Pull out the entries from the very first line through the line that contains "I will point(131,382).", keeping both ends, and reproduce them word for word.

....

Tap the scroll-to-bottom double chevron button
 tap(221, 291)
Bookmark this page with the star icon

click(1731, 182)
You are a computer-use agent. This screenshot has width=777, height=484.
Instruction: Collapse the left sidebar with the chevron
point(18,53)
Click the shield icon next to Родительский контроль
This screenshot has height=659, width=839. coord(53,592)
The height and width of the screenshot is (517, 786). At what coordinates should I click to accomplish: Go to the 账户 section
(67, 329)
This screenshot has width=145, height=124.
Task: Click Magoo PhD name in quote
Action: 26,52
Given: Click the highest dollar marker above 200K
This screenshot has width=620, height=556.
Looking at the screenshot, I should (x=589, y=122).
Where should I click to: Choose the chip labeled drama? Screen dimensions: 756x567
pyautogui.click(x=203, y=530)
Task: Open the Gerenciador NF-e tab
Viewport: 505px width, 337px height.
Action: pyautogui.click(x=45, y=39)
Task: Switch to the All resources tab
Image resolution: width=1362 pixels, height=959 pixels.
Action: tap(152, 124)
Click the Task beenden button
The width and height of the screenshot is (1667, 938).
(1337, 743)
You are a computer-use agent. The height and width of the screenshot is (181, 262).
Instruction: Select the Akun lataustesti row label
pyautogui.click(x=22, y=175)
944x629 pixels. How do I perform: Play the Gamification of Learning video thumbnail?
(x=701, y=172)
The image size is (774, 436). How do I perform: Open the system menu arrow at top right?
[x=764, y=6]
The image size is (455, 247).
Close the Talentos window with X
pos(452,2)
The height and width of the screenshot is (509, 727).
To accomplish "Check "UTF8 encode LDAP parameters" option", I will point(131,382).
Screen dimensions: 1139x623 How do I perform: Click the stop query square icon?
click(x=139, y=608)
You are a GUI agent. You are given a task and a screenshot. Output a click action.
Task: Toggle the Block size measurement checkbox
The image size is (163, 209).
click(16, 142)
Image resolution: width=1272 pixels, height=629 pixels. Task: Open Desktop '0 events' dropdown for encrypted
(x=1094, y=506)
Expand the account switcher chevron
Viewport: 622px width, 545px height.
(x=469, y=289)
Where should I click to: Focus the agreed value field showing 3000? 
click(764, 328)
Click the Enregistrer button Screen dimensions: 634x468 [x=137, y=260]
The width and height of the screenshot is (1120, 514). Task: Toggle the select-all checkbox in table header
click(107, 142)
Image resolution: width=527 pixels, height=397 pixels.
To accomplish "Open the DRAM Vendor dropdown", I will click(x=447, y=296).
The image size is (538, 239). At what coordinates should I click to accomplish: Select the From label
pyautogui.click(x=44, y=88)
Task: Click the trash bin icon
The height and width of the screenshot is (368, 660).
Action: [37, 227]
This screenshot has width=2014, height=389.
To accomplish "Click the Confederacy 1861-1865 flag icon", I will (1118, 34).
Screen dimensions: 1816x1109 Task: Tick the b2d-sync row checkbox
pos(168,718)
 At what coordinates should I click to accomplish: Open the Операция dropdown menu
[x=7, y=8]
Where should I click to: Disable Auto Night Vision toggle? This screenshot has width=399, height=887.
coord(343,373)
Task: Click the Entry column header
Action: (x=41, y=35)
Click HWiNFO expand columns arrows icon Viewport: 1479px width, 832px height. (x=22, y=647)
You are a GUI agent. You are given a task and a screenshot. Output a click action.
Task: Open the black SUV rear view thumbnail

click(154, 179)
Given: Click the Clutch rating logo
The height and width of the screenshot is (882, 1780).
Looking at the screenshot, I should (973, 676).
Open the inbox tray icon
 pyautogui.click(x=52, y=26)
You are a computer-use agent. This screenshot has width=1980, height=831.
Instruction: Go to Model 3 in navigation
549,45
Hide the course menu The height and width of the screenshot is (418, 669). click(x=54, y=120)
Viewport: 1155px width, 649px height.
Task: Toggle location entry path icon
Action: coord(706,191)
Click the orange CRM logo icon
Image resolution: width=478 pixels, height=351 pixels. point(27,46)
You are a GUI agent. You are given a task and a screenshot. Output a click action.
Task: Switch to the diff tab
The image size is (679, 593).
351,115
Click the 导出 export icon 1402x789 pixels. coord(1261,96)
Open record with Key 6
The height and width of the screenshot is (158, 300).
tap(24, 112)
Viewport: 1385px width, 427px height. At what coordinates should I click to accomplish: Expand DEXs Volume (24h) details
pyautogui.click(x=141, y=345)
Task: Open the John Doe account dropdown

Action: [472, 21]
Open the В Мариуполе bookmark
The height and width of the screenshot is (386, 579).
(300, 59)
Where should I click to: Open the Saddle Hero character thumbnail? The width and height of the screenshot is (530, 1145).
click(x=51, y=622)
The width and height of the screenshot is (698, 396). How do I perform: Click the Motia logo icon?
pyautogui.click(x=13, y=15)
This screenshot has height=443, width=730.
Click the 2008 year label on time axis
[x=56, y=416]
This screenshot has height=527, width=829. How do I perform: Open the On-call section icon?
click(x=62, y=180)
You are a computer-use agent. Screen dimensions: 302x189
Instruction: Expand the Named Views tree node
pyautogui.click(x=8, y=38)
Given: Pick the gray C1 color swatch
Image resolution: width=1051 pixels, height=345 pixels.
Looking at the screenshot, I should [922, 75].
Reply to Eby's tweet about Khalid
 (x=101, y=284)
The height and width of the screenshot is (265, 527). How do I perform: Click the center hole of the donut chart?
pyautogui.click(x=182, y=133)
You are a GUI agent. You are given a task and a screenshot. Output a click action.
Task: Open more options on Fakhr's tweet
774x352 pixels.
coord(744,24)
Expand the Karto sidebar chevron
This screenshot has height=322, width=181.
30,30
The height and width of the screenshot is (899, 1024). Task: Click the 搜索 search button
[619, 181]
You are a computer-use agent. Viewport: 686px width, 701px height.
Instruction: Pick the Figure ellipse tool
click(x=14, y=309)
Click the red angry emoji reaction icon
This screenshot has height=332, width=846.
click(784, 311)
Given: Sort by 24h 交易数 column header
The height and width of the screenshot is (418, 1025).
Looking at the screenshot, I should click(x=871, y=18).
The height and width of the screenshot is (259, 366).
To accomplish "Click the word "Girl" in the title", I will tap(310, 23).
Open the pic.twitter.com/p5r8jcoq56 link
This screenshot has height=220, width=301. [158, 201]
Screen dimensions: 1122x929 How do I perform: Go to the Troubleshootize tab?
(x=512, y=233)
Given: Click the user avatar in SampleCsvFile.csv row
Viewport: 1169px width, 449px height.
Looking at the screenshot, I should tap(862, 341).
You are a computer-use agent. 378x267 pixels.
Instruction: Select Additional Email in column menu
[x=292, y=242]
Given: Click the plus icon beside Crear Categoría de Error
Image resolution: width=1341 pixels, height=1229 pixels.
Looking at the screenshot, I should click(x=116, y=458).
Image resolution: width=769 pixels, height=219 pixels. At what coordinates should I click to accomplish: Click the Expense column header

....

Task solution:
Tap the scroll-to-bottom double chevron button
 tap(221, 291)
Bookmark this page with the star icon

click(1731, 182)
You are a computer-use agent. This screenshot has width=777, height=484.
Instruction: Collapse the left sidebar with the chevron
point(18,53)
Click the shield icon next to Родительский контроль
This screenshot has height=659, width=839. coord(53,592)
The height and width of the screenshot is (517, 786). At what coordinates should I click to accomplish: Go to the 账户 section
(67, 329)
This screenshot has width=145, height=124.
Task: Click Magoo PhD name in quote
Action: 26,52
Given: Click the highest dollar marker above 200K
This screenshot has width=620, height=556.
Looking at the screenshot, I should (x=589, y=122).
Where should I click to: Choose the chip labeled drama? Screen dimensions: 756x567
pyautogui.click(x=203, y=530)
Task: Open the Gerenciador NF-e tab
Viewport: 505px width, 337px height.
Action: pyautogui.click(x=45, y=39)
Task: Switch to the All resources tab
Image resolution: width=1362 pixels, height=959 pixels.
Action: tap(152, 124)
Click the Task beenden button
The width and height of the screenshot is (1667, 938).
(1337, 743)
You are a computer-use agent. The height and width of the screenshot is (181, 262).
Instruction: Select the Akun lataustesti row label
pyautogui.click(x=22, y=175)
944x629 pixels. How do I perform: Play the Gamification of Learning video thumbnail?
(x=701, y=172)
The image size is (774, 436). How do I perform: Open the system menu arrow at top right?
[x=764, y=6]
The image size is (455, 247).
Close the Talentos window with X
pos(452,2)
The height and width of the screenshot is (509, 727).
To accomplish "Check "UTF8 encode LDAP parameters" option", I will point(131,382).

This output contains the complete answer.